Required work
Pictures stay out of the copy. Transcribe exactly the lines from the line with "You are a GUI" through the final line of the records.

Dataset content
┄┄┄┄┄┄┄┄┄┄┄┄┄┄┄┄┄┄┄┄

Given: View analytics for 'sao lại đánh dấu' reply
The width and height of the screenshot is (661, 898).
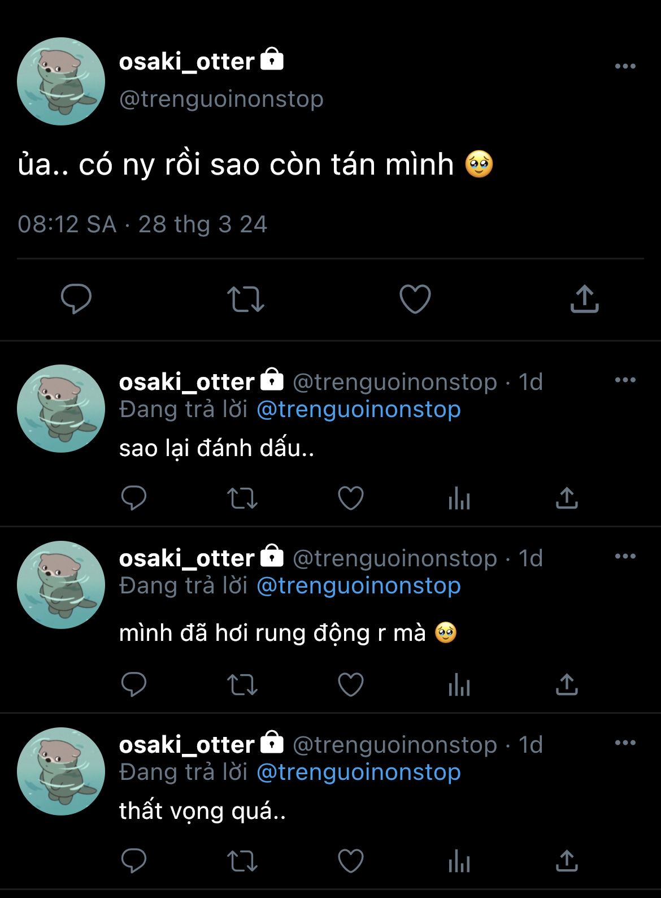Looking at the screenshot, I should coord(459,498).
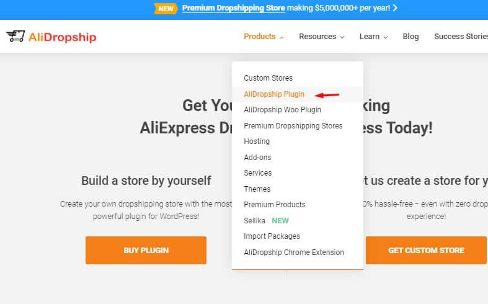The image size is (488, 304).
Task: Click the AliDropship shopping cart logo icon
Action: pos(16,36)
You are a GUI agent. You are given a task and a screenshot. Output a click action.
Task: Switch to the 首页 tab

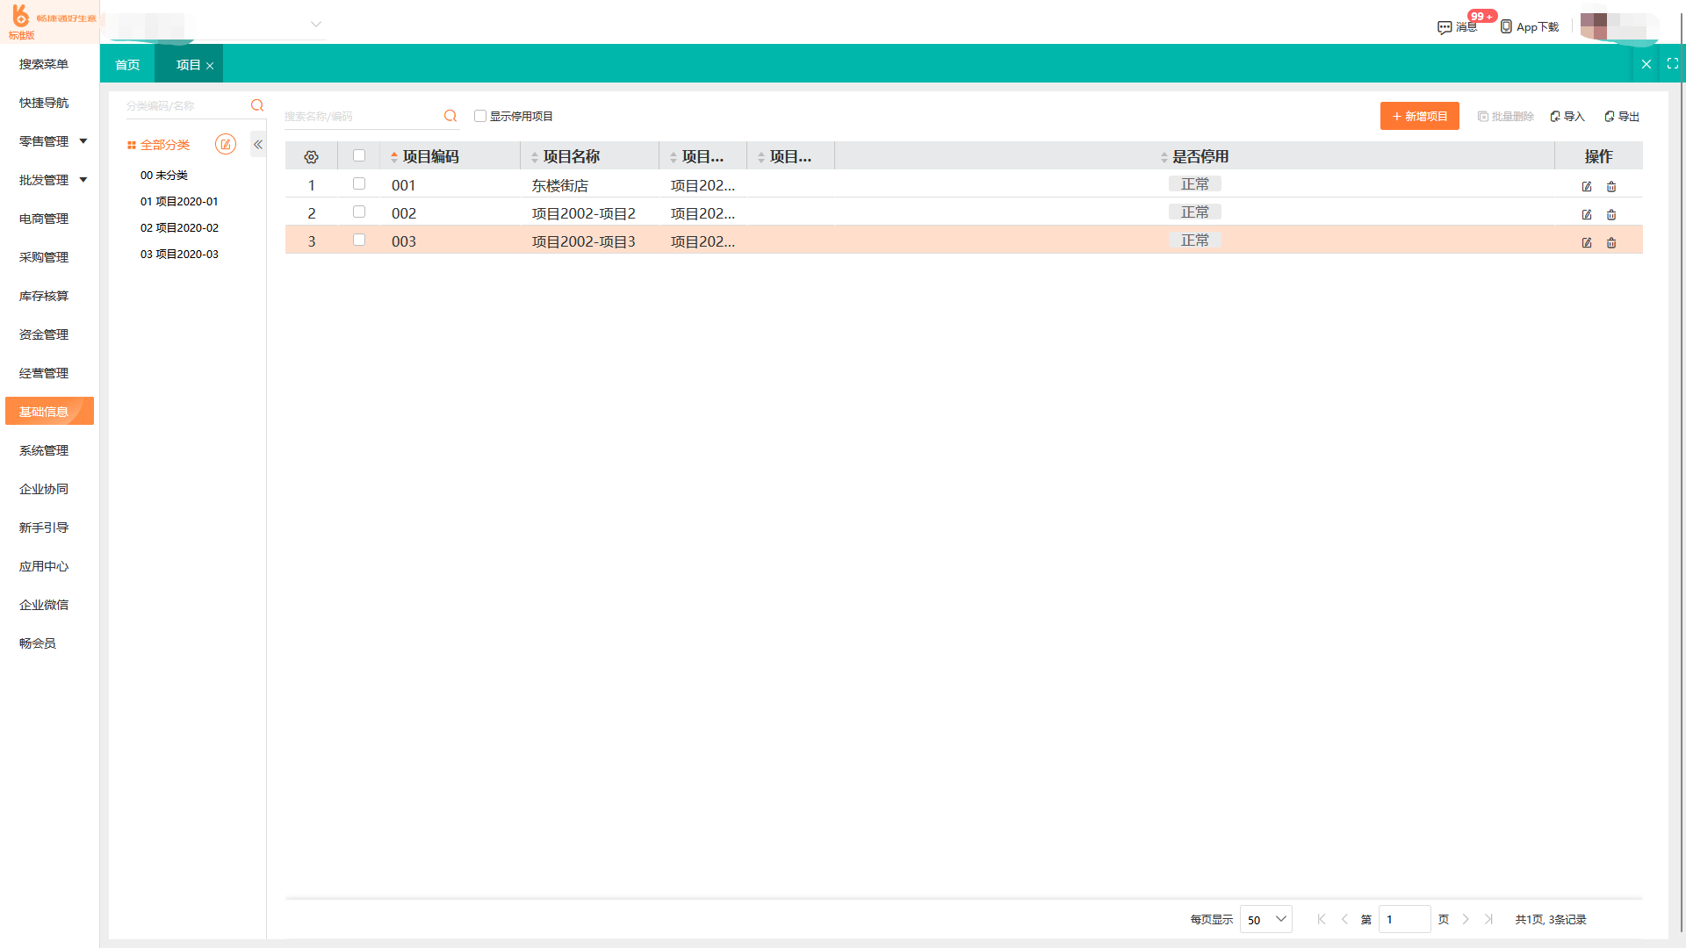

┄┄┄┄┄┄┄┄┄┄┄┄┄┄┄┄┄┄┄┄

Expected answer
You are a GUI agent. You are given a task and a screenshot. Output a click action.
Task: Switch to the 首页 tab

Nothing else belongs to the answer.